For my taste, the book is too much of a soap opera romance, moving at a soap opera pace, with only its admirable atmospherics to sustain it. The ending, which I won’t reveal, shouldn’t burst out of the blue as it does; it needed some careful foreshadowing. Again, an editor should have helped with that.

I was puzzled about the naming of the principal characters Henry H. and Eliza, since the parallel with the more famous duo stops with the names. The explanation is in an author interview with Adam Parker in The (Charleston) Post and Courier. Thornton said,

“When we restored our house, we found on the original paint layer of a door jamb the names and heights of the Heyward children who had lived in the house in the 1830s. I liked the idea of taking the name of one of the children for one of the main characters. In Shaw’s ‘Pygmalion,’ Henry Higgins brings Eliza Doolittle into the mannered world of aristocratic London. In ‘Charleston,’ Henry goes in the opposite direction and brings Eliza into the untamed world of Lowcountry swamps.”

OK, but without that explanation, and perhaps with it, it’s a confusing choice.
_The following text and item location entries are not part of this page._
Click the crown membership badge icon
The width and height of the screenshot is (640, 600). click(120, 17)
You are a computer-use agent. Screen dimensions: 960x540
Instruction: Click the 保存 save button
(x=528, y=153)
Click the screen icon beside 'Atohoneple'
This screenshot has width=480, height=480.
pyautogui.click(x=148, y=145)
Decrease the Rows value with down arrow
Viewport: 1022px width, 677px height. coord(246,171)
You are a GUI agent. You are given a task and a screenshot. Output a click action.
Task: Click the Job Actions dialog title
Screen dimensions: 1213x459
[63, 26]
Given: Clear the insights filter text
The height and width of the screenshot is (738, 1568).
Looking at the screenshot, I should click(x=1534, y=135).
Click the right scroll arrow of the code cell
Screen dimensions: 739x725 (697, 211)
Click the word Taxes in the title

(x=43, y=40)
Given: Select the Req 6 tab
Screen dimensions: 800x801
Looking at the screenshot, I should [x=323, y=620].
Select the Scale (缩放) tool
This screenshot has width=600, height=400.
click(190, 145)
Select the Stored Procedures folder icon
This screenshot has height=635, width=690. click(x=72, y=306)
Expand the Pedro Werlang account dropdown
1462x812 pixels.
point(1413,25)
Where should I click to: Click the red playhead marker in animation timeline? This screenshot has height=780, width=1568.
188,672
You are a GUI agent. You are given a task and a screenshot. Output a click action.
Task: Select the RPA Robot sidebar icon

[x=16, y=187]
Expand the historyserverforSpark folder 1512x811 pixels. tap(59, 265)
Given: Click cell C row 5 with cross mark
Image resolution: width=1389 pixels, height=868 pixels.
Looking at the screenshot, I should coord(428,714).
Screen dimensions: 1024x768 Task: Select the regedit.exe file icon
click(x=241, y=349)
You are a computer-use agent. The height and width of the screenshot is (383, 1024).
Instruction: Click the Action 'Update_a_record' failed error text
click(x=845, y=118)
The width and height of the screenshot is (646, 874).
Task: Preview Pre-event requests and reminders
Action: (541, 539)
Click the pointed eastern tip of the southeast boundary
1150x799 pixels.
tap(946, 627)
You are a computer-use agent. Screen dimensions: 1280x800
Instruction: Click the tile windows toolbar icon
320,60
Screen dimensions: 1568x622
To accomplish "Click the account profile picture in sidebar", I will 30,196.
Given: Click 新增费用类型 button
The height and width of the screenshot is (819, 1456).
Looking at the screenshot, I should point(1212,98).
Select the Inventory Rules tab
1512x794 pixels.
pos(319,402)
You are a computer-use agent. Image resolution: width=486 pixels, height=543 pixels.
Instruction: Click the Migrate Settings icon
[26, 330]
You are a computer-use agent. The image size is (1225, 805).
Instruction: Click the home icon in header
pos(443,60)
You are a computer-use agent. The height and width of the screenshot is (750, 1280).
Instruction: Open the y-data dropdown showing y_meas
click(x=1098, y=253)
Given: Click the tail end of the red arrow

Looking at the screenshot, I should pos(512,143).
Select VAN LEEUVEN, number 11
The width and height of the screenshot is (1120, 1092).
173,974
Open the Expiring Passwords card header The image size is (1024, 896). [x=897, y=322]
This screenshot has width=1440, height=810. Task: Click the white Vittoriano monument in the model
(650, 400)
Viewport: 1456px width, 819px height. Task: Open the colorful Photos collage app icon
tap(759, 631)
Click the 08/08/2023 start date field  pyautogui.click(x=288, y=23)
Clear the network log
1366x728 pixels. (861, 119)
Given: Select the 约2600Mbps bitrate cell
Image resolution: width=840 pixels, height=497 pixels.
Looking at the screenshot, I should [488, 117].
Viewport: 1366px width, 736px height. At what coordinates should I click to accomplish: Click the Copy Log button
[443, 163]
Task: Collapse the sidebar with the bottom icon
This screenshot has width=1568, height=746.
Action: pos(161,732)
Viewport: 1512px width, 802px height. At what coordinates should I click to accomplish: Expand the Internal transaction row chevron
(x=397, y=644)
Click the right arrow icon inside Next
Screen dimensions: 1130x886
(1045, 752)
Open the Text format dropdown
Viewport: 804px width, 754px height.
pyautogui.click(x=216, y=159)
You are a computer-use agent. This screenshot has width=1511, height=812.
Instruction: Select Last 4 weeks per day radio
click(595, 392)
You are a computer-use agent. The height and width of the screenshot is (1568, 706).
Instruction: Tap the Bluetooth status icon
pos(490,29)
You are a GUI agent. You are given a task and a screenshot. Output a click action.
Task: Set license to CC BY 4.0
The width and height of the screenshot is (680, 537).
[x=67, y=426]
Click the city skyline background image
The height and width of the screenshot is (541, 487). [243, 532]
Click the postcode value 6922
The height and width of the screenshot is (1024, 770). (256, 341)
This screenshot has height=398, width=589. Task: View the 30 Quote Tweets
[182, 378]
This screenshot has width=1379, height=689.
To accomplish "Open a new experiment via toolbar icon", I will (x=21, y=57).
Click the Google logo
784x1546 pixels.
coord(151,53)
I wish there were perfect men like Henry in the world waiting to sweep us gals off our feet, but, meanwhile, we have the fascinating city of Charleston. As New York Times reviewer Meghan Daum says, in this book, “the real femme fatale is the city itself, a place where the breeze in the laurel oak sounds ‘like a slow kind of applause.’” The story takes place around 1991, and I wonder how much Charleston—whose ways and mores here seem set in amber—has changed in the interim.